Beyond the Blue Mountains
Author: Jean Plaidy
Publisher:
Published: 1976
Total Pages: 484
ISBN-13:
DOWNLOAD EBOOKAuthor: Jean Plaidy
Publisher:
Published: 1976
Total Pages: 484
ISBN-13:
DOWNLOAD EBOOKAuthor: Jean Plaidy
Publisher:
Published: 1975
Total Pages: 0
ISBN-13:
DOWNLOAD EBOOKAuthor: R M Lala
Publisher: Penguin UK
Published: 2017-10-25
Total Pages: 460
ISBN-13: 8184753314
DOWNLOAD EBOOKAn exhaustive and unforgettable portrait of India's greatest and most respected industrialist.
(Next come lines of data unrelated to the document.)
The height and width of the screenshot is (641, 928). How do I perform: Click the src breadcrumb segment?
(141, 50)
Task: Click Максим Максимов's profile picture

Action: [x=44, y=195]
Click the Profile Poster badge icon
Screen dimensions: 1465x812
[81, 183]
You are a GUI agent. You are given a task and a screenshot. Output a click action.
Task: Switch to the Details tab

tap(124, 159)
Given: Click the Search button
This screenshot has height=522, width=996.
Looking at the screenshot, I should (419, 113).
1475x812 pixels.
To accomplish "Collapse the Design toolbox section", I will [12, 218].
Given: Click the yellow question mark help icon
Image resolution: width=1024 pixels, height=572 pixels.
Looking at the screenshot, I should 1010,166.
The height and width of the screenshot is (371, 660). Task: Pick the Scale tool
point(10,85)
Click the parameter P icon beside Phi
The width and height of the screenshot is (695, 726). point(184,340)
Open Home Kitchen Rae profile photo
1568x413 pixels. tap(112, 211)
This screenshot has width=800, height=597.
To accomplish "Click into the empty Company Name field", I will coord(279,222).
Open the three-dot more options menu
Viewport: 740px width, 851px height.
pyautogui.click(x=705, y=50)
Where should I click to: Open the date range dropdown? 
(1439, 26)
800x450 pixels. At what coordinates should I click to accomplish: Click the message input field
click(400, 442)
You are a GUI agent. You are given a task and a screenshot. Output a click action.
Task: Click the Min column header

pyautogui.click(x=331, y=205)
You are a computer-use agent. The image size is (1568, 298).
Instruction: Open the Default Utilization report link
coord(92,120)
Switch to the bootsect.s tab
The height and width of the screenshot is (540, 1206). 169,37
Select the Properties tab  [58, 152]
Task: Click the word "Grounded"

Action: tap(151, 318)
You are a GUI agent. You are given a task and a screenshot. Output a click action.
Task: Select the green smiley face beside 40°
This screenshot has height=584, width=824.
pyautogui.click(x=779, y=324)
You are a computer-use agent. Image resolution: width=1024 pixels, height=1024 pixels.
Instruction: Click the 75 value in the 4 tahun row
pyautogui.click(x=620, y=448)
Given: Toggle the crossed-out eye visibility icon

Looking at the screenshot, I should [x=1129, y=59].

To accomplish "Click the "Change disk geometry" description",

Written with J.R.D. Tata's co-operation, this superb biography tells the J.R.D. story from his birth to 1993, the year in which he died in Switzerland. The book is divided into four parts: Part I deals with the early years, from J.R.D's birth in France in 1904 to his accession to the chairmanship of Tatas, India's largest industrial conglomerate, at the age of thirty-four; Part II looks at his forty-six years in Indian aviation (the lasting passion of J.R.D's life) which led to the initiation of the Indian aviation industry and its development into one of India's success stories; Part III illuminates his half-century-long stint as the outstanding personality of Indian industry; and Part IV unearths hitherto unknown details about the private man and the public figure, including glimpses of his long friendships with such people as Jawaharlal Nehru, Mahatma Gandhi, Indira Gandhi and his association with celebrities in India and abroad.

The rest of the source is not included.